No replacement for Kelowna’s Keloha Music Festival found

Despite reserving early July dates for a new-look replacement for Keloha, its producer said no format worked financially.

There won’t be a replacement for the Keloha Music Festival in Kelowna this year.

The producer of the popular indie festival, which ran from 2011 to 2013 in Waterfront Park but was cancelled last year because it failed to turn a  profit, said despite looking at different formats for a replacement, none were deemed financially feasible.

“We ran the numbers on all of (the options) but none of them worked,” said Scott Emslie, owner of Wet Ape Productions, the company behind both the Keloha Music Festival in early July and and the larger Centre of Gravity Music and Sport Festival, which takes place a few weeks later the end of July.
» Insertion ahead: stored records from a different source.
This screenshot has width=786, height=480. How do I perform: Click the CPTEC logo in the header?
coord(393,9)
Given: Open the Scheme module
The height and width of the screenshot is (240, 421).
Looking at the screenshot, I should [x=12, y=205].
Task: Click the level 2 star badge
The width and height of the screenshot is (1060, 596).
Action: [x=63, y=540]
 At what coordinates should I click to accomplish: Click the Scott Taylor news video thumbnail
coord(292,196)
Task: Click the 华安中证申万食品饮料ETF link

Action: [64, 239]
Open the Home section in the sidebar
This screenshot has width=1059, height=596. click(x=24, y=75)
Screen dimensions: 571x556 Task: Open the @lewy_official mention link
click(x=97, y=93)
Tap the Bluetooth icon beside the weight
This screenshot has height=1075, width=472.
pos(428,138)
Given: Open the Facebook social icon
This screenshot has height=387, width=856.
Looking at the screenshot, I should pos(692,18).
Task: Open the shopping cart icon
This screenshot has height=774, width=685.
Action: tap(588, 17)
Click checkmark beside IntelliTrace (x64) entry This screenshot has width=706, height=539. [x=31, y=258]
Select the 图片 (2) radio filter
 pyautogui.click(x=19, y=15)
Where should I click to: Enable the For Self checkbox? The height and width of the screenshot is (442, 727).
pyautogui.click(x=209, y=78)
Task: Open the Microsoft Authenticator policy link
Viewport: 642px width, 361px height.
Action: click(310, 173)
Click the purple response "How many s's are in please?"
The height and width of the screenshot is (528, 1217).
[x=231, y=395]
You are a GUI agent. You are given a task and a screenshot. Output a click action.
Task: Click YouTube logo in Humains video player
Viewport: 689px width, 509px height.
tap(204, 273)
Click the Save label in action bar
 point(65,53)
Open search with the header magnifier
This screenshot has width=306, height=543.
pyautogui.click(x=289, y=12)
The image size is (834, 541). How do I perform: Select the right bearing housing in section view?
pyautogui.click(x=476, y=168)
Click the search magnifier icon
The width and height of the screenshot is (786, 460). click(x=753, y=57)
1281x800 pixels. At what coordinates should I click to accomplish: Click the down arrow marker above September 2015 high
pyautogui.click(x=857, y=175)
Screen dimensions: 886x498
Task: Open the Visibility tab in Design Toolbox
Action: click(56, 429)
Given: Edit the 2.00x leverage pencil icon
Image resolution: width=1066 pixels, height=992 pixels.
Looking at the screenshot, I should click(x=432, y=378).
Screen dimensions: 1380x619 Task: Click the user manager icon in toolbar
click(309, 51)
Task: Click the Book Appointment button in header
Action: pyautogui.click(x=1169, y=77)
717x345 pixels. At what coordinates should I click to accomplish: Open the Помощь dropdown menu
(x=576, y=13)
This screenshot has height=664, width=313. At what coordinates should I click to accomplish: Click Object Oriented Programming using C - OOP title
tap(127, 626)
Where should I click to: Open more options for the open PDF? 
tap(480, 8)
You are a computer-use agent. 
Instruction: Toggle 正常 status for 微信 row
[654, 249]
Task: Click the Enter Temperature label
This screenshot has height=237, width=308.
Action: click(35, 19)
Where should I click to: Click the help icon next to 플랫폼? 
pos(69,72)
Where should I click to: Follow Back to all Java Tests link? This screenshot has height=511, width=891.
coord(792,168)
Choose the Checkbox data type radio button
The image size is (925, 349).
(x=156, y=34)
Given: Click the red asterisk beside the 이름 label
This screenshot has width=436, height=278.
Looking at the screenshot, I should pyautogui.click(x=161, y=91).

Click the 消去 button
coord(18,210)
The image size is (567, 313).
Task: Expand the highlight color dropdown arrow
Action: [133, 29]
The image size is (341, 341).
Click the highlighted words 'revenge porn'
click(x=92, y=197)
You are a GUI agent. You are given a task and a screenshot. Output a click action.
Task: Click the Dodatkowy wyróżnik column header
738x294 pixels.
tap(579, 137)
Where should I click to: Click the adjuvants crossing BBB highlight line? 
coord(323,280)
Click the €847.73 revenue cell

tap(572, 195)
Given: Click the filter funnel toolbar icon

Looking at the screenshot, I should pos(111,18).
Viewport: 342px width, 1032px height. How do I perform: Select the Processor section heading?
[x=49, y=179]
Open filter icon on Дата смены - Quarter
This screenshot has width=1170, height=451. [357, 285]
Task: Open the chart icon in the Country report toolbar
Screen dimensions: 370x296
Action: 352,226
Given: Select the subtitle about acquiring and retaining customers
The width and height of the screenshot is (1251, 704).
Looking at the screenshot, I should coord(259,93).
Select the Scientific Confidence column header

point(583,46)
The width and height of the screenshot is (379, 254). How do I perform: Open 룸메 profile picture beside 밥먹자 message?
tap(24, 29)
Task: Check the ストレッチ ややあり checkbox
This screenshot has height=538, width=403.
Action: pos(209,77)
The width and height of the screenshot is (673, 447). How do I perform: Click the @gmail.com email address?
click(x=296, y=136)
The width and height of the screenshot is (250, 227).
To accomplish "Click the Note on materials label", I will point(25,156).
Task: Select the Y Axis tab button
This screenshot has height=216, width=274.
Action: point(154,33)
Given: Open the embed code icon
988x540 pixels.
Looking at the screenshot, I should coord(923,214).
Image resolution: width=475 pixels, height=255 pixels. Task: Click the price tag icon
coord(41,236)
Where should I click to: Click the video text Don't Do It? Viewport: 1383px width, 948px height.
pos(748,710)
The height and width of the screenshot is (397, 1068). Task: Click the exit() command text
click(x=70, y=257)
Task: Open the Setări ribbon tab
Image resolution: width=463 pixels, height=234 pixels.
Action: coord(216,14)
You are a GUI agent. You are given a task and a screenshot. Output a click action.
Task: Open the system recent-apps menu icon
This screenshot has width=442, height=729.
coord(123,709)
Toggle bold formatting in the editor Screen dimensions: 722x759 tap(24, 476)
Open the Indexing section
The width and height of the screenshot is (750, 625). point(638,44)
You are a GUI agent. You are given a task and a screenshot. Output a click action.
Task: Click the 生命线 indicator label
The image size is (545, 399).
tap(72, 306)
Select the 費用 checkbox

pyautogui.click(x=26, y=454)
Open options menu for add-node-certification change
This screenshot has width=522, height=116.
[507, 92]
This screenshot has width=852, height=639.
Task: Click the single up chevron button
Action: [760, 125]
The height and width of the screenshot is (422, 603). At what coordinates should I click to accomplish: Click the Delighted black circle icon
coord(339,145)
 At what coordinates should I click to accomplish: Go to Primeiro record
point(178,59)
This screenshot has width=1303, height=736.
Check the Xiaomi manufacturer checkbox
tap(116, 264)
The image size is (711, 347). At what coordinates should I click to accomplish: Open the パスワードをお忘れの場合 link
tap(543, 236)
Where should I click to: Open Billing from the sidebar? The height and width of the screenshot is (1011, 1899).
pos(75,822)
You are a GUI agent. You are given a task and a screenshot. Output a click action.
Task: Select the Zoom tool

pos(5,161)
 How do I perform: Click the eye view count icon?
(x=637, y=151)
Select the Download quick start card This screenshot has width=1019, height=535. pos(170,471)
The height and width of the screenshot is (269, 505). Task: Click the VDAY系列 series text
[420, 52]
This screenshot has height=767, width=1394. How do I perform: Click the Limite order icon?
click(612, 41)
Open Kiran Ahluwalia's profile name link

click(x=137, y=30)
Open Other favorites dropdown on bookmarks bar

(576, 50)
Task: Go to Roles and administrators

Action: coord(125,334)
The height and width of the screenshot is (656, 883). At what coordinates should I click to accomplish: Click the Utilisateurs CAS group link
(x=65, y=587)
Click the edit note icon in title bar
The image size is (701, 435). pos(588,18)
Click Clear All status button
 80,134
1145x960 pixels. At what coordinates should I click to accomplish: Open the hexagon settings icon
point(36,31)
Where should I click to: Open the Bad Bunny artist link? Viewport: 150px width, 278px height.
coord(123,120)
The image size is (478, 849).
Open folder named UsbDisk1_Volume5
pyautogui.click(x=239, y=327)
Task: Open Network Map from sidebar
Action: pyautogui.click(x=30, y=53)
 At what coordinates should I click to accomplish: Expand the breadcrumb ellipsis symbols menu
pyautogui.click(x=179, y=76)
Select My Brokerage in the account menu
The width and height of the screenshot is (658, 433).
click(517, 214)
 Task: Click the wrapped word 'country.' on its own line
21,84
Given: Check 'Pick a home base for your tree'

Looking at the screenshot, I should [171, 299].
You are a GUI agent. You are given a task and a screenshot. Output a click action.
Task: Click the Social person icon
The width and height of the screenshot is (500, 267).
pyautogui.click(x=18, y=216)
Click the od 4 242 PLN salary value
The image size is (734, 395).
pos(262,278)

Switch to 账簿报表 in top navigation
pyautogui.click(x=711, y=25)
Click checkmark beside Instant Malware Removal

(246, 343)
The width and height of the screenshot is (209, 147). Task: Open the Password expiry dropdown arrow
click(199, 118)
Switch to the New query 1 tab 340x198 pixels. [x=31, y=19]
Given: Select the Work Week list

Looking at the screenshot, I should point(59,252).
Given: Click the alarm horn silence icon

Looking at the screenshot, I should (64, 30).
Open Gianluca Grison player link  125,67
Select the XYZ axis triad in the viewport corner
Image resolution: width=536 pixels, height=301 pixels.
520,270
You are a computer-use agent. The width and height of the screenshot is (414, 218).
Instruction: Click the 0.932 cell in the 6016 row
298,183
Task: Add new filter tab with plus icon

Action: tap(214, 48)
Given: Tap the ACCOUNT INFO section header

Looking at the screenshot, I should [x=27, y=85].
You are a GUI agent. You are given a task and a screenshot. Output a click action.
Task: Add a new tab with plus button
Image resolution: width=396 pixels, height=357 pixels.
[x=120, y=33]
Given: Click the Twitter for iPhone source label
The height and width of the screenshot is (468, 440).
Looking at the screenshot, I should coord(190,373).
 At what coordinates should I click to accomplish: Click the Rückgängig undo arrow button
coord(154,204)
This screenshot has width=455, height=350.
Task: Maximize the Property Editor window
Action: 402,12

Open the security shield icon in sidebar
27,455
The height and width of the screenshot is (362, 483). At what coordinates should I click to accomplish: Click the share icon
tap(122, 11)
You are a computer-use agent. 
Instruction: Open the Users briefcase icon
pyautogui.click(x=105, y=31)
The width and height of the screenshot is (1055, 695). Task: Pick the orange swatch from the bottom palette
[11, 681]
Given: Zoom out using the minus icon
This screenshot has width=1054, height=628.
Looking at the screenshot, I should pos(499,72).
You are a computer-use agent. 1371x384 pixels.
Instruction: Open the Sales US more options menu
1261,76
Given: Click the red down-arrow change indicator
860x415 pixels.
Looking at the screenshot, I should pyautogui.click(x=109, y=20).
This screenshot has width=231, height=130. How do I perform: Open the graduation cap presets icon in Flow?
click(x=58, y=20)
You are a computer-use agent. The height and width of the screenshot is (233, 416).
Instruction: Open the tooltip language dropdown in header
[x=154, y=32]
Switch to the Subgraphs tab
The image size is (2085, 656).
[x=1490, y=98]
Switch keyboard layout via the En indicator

Emslie said Centre of Gravity will go ahead again this year, and, as was the case last year, will have a number of elements from Keloha incorporated into it. That will include more live music.

Last year, when he announced Keloha would not take place, Emslie said he had retained the July 10-12 dates for 2015 in the hope of finding a different format for the festival.

But after three years of losses and one year off, he said he could not find a format that worked. So he said he told the city he will not be hosting an event on that weekend in Waterfront Park this year.

Instead he plans to turn his attention to Centre of Gravity, which will take place July 24 to 26.

Emslie said he plans to announce the music line-up for Centre of Gravity at the end of this month.

But like Keloha, the cost of putting on Centre of Gravity remains a concern for the festival’s producer, especially the cost of providing on and off-site security.

Emslie said he has been told by the Kelowna RCMP that the $60,000 cost for policing the festival grounds and to help pay for off-site policing in the downtown after the gates close, will remain at $60,000 this year.

Unlike last year, there will not be Centre of Gravity House this year at the Kelowna Curling Club, an after-hours party spot for festival goers. By eliminating that site, Emslie said he will save about $10,000 in security costs.

But security is just part of the financial picture for him.

Last year, he reportedly faced bills of $7,500 to have bylaw officers tour the festival site area, $12,000 for  B.C. Ambulance crews to be stationed on site, and park rental fees of $25,000, payable to the city. And then there was the cost of lining up the musical and sport talent festival goes show up to see.

Emslie said while he was relieved to hear there would be no increase in policing costs this year, he noted that there had been a hike every year since the festival started prior to that.

“The bill last year was the biggest we have ever had to pay,” he said, adding he was concerned about the annual increases.

Centre of Gravity, which traditionally drew a younger and more boisterous crowd than Keloha, will see more live music again this year but Emslie said there will still be plenty electronic dance music on offer, both recorded and live.

“It will still be a high-energy show,” he predicted.